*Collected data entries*

################

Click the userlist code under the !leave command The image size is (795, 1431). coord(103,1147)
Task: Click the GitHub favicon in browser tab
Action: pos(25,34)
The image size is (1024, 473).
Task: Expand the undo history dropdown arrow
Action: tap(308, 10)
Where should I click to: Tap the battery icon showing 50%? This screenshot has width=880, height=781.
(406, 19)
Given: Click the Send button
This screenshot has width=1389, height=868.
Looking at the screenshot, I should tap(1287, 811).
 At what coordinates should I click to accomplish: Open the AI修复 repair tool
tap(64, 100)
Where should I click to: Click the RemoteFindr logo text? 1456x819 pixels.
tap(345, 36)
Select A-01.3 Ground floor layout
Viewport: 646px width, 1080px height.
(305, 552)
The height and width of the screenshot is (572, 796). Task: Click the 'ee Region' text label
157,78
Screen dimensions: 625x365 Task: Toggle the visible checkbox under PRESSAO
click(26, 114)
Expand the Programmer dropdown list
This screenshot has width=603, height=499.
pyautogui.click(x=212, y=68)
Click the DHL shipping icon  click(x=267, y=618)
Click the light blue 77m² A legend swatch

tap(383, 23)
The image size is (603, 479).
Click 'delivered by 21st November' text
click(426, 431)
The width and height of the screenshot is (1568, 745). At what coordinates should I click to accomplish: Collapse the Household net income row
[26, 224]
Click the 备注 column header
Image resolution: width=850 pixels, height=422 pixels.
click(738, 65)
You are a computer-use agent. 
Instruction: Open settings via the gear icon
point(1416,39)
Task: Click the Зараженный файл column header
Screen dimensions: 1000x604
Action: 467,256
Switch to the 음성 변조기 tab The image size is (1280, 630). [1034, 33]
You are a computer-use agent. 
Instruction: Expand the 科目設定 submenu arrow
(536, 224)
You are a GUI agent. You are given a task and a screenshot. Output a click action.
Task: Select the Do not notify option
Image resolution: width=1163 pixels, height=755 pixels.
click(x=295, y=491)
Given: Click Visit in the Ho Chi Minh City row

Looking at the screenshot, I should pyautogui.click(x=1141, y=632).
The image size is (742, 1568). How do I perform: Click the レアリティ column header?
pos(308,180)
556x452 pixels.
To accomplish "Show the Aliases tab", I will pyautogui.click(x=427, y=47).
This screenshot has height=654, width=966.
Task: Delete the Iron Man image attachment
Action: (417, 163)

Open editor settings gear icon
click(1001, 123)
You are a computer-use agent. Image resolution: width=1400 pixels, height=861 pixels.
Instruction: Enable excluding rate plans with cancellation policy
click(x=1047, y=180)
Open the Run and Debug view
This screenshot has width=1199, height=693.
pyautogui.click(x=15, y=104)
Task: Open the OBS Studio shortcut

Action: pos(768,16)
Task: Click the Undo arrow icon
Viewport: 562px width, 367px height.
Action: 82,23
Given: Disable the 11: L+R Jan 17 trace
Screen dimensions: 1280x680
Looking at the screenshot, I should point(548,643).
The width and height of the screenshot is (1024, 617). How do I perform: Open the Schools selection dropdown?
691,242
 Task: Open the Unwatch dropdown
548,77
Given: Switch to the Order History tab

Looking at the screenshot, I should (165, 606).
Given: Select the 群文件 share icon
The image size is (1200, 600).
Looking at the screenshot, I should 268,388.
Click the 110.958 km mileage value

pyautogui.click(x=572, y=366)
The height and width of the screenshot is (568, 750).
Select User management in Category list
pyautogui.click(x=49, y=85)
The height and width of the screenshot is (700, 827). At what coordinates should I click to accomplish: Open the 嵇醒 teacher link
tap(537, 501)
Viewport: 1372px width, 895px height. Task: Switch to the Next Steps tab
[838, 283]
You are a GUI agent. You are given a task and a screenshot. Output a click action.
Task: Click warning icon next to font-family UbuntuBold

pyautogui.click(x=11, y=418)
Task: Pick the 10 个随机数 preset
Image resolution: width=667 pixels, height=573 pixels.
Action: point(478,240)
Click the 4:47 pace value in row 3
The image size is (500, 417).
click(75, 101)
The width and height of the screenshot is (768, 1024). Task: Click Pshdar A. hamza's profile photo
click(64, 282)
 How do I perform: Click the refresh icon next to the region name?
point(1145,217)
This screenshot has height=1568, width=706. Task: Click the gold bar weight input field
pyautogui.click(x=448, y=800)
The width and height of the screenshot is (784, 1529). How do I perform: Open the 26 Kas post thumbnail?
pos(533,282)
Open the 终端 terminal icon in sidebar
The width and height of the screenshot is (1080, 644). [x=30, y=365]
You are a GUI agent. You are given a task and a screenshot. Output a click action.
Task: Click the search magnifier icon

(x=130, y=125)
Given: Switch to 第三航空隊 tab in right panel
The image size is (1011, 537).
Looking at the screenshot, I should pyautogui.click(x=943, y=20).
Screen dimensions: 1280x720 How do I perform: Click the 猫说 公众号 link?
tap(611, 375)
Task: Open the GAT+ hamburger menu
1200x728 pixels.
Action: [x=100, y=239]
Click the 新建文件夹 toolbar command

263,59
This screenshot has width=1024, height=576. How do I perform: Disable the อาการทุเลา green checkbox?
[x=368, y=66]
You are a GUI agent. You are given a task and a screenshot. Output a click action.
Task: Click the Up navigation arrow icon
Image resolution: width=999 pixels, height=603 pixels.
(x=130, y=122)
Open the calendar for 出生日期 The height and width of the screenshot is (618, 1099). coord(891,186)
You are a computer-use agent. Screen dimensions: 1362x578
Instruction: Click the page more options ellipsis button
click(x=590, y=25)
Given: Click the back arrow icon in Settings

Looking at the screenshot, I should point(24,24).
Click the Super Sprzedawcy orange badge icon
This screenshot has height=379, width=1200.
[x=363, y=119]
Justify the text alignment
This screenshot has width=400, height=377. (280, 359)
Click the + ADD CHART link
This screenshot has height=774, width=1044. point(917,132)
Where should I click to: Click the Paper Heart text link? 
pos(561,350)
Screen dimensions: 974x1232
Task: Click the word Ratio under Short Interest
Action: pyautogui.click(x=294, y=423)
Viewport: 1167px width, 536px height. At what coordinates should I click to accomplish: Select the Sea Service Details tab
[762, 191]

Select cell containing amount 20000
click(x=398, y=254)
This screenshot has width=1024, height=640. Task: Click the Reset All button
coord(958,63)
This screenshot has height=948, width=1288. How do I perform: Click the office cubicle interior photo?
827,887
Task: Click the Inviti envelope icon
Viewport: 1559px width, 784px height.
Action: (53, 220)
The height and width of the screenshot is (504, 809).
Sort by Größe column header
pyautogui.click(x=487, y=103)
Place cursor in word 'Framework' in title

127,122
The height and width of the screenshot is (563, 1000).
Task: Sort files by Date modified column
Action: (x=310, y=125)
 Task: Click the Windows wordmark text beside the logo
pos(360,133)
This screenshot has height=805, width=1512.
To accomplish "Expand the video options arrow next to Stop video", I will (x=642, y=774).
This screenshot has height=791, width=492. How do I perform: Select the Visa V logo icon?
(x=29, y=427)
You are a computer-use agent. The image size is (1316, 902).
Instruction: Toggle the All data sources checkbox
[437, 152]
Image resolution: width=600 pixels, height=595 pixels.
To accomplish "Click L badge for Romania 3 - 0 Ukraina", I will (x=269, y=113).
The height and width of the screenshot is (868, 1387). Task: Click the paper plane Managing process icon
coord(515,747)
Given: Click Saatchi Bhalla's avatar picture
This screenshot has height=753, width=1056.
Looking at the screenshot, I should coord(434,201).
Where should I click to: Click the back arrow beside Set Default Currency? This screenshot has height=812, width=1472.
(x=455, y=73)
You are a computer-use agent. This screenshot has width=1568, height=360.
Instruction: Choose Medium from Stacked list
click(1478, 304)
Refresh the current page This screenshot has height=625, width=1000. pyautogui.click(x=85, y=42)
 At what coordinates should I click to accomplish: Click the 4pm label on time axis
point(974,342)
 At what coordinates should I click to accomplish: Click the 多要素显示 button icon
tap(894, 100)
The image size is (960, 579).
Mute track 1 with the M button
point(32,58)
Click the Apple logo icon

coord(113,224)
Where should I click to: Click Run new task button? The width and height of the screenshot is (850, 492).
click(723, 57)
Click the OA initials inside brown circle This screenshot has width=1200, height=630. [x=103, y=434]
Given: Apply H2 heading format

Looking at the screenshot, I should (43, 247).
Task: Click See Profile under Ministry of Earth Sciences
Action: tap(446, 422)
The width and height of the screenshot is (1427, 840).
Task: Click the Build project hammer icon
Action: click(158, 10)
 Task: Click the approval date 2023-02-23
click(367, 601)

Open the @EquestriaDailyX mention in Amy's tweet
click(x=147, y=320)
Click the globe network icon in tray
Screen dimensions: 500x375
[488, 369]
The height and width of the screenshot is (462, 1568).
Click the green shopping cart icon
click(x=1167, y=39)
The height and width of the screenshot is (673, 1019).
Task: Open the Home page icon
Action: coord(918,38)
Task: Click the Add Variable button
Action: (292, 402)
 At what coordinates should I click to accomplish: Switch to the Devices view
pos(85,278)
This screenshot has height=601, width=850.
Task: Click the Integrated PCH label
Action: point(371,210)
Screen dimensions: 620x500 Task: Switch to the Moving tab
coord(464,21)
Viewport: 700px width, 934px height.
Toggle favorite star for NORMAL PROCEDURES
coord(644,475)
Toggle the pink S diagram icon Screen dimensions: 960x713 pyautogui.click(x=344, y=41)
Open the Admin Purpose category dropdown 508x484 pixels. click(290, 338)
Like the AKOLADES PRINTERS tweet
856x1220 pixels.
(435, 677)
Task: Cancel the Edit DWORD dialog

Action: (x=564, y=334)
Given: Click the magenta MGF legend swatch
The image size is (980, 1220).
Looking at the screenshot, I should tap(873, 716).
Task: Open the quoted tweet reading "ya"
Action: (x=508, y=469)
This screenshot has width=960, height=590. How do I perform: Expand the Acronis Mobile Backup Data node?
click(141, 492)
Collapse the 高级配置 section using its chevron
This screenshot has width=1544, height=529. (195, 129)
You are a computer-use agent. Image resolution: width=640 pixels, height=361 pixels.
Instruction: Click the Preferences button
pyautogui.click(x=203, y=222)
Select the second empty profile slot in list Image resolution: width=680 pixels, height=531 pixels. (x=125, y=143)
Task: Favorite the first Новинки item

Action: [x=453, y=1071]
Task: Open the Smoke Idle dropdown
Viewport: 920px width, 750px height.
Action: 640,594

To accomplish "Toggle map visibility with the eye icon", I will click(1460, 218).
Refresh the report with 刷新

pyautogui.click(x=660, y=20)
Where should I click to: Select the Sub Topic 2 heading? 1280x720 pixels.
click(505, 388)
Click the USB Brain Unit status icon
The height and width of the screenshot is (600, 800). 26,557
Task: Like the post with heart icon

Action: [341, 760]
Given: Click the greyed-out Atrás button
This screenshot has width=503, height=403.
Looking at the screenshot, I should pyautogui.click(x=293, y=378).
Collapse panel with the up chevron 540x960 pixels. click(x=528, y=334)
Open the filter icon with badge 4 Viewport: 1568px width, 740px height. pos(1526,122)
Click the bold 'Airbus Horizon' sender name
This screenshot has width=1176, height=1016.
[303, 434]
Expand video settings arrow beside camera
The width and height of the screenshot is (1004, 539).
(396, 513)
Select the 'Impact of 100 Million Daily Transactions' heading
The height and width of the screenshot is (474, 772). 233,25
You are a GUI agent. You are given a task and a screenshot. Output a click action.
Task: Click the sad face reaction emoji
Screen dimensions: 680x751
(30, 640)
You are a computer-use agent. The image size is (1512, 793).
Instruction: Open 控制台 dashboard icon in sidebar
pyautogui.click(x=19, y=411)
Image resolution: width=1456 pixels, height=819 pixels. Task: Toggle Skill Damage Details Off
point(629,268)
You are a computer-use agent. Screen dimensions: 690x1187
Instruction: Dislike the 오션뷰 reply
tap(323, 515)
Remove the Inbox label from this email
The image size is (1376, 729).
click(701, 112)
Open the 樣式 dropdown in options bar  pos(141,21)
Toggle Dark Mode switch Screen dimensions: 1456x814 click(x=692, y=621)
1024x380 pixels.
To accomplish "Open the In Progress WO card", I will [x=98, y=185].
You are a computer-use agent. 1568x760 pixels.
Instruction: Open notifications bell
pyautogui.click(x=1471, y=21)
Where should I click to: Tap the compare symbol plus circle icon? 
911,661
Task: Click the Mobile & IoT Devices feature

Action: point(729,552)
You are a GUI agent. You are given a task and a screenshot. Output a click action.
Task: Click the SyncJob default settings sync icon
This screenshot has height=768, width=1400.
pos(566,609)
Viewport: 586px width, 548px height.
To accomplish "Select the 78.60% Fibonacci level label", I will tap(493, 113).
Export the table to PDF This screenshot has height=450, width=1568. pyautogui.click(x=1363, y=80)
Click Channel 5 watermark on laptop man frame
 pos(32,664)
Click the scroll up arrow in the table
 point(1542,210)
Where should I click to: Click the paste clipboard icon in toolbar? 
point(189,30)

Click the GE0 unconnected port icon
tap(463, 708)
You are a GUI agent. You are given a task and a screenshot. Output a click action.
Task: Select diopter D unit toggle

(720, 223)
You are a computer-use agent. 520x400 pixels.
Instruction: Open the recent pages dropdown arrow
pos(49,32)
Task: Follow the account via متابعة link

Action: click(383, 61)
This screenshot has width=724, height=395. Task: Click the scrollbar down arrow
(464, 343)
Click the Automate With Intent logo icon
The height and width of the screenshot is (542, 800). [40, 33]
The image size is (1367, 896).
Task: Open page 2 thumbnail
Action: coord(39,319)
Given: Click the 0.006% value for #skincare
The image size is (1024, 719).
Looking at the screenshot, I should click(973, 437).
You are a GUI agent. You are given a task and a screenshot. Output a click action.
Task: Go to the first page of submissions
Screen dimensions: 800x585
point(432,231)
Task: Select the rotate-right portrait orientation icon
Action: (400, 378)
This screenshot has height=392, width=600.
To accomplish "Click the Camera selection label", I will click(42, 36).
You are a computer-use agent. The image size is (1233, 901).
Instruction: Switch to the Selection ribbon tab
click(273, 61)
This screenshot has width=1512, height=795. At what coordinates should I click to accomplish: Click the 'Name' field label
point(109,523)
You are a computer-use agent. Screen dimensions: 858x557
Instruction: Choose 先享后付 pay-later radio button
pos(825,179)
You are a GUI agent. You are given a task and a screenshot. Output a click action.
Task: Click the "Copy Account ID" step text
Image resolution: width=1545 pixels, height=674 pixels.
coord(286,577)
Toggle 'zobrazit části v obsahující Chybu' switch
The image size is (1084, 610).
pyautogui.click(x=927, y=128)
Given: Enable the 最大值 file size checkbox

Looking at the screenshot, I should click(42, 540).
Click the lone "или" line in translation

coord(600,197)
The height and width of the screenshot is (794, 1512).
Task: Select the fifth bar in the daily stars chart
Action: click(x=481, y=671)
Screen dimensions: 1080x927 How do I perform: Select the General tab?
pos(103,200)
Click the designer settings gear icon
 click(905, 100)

################

*About this exercise*
Report back every line of the entries in which "panel" occurs.

*Exercise response*
Given: Switch to 第三航空隊 tab in right panel
Collapse panel with the up chevron 540x960 pixels. click(x=528, y=334)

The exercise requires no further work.